Uncorrelated Alternatives Investment Offerings

What are Uncorrelated Strategies

We define uncorrelated strategies (or “alternative alternatives”) as investments that do not have traditional risk betas. These are investments where the underlying risks are uncorrelated, or less correlated, both with traditional equity and fixed income returns, and also returns from alternative asset classes such as private equity, real estate or hedge funds. Most asset classes are still closely linked to the business cycle and the performance of public markets, and thus alternative alternatives can offer significant diversification benefits. We do not consider them as a separate asset class as the investments are often structurally similar to other asset classes, despite having different key drivers. Importantly we focus on structure where we can identify a clear contractual return, avoiding strategies that require an equity exit or a third party buyer for monetisation.

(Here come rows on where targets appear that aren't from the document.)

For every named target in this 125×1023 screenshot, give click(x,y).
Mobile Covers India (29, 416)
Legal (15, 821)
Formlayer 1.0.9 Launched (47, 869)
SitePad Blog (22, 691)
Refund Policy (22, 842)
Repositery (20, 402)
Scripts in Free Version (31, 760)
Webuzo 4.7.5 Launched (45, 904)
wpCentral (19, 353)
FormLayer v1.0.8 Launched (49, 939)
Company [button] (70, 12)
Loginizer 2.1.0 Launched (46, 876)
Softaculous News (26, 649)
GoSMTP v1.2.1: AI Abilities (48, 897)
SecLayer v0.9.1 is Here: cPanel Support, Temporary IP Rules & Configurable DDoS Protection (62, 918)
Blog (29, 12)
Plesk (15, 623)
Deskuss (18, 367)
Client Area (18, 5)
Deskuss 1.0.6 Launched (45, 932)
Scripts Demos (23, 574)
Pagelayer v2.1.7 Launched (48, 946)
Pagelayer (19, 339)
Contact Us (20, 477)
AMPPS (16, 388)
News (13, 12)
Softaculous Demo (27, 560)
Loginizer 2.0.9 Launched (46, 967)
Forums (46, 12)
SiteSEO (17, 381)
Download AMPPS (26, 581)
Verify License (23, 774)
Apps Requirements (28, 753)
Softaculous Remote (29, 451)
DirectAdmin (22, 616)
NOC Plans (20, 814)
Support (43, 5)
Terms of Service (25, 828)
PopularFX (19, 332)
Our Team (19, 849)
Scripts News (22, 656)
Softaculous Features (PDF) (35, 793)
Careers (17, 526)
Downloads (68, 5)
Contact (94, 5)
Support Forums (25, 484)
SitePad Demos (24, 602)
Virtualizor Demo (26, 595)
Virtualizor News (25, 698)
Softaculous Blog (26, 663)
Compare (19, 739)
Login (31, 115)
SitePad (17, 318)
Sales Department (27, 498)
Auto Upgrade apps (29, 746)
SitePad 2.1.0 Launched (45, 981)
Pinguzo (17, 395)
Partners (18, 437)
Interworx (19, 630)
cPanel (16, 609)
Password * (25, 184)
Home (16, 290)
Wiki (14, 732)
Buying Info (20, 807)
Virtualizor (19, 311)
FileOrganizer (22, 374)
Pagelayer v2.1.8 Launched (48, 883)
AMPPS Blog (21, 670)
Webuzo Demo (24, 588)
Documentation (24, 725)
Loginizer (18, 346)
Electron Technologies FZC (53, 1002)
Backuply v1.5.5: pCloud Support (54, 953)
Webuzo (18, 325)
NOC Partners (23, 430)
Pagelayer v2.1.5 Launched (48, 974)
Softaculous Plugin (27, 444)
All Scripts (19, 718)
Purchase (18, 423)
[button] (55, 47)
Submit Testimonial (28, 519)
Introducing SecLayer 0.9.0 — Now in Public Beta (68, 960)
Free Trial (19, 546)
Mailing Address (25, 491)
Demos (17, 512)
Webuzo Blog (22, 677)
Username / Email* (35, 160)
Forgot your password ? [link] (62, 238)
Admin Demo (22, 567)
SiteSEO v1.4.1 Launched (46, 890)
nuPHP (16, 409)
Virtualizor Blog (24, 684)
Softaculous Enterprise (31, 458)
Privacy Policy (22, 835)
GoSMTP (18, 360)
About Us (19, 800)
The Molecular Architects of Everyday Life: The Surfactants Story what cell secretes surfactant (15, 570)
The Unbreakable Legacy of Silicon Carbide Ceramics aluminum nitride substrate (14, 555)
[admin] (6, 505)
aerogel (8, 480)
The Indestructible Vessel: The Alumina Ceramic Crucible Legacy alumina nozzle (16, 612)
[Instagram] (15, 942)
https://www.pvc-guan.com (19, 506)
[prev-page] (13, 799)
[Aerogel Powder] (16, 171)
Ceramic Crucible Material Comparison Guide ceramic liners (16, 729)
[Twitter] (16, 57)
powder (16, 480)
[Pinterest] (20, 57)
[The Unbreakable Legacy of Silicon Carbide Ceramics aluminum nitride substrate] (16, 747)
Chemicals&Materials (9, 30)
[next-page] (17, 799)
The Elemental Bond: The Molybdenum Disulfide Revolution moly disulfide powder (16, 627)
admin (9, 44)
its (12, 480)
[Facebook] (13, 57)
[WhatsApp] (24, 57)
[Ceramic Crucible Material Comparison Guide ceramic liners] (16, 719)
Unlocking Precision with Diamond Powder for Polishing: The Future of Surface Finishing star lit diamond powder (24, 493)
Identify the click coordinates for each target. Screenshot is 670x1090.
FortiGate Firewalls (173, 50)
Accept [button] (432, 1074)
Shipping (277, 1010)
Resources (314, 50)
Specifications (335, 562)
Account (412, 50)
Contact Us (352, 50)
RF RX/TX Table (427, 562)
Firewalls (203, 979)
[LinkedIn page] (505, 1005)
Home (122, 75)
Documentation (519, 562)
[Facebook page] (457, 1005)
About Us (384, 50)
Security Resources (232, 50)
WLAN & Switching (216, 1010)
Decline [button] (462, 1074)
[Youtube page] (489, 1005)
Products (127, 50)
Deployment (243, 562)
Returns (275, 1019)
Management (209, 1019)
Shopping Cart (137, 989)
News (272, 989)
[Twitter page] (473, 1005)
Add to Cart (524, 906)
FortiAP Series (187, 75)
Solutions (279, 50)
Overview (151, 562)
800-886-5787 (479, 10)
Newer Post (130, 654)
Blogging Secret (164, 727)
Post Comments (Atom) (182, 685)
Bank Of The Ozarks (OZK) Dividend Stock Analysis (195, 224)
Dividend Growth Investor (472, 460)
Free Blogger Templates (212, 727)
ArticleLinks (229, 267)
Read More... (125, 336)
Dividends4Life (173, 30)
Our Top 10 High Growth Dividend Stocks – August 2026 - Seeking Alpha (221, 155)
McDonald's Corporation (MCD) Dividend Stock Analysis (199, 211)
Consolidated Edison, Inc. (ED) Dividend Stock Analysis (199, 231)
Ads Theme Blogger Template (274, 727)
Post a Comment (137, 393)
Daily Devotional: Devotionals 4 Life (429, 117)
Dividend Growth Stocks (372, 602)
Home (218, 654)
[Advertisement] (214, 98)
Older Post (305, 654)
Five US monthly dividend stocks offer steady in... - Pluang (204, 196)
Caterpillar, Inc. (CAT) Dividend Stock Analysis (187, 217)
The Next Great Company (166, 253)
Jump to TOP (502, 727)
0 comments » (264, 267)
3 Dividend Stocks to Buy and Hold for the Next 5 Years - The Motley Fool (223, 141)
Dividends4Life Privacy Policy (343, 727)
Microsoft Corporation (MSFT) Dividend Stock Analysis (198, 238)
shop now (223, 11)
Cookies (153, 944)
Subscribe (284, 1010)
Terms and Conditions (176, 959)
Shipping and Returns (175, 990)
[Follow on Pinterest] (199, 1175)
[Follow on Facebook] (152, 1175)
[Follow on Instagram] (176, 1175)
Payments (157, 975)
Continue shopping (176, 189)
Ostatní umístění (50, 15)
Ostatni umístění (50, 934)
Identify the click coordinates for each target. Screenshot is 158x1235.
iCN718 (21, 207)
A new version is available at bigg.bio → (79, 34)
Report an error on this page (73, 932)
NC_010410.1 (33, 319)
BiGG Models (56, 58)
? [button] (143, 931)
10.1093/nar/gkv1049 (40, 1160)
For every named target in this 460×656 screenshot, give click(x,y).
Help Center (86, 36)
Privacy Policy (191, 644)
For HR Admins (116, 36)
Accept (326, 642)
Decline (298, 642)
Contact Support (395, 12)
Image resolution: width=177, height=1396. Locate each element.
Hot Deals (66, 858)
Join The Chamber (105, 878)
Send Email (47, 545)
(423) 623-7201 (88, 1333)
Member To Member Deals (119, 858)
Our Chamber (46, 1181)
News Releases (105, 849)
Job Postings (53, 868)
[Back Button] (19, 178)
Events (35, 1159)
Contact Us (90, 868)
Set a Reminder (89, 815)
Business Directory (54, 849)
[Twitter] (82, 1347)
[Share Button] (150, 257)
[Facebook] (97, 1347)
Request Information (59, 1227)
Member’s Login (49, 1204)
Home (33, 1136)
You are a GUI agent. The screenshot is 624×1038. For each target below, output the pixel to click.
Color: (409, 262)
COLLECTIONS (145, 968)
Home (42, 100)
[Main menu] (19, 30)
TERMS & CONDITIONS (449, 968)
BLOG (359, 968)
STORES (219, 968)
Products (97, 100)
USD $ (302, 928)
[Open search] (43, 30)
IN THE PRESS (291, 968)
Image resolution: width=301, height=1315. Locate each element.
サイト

Uncorrelated strategies encompass a wide range of strategies but can be broadly categorised into a) investments which are dependent on uncorrelated events such as litigation funding, drug trial funding, appraisal rights, insurance or life settlements and b) investments which offer uncorrelated income streams such as royalties (drug, technology, or entertainment), leasing strategies and other lending strategies where the nature of the underlying collateral is uncorrelated. Although many consider antiques, art and vintage cars to be attractive alternative investments, relative to what we describe above, they are disadvantaged by their lack of income, economic utility and inconsistent valuation metrics.

How We Invest

As the majority of uncorrelated strategies are in less scalable, often idiosyncratic asset classes, it is imperative to construct a diversified portfolio. We are focused on identifying best-in-class asset managers in many of these sectors and invest through a combination of commingled funds, separately managed accounts, bespoke joint ventures and co-investments. The majority of our private uncorrelated investments are held in our evergreen private debt vehicle, which includes both private debt and uncorrelated illiquid strategies. We also offer bespoke specialist mandates for larger clients.


Case Study

In 2022, Partners Capital anchored the second vintage of a litigation financing strategy that specialises in commercial, patent and pharmaceutical investments, having also anchored the manager’s first vintage. The fund will provide third-party financing to cover the cost of litigation or arbitration on behalf of claimants, in exchange for a pre-determined share of the proceeds upon a successful resolution of the case. This may include commercial litigation, arbitration, patent litigation, bankruptcy litigation, whistle-blower lawsuits, mass torts and shareholder class actions. The manager enjoys a comparative advantage over other litigation funders due to the team’s expertise in underwriting and sourcing niche, complex, legal processes in their chosen areas of expertise. Given our position as an anchor investor, Partners Capital clients benefit from preferential terms on their fund commitments.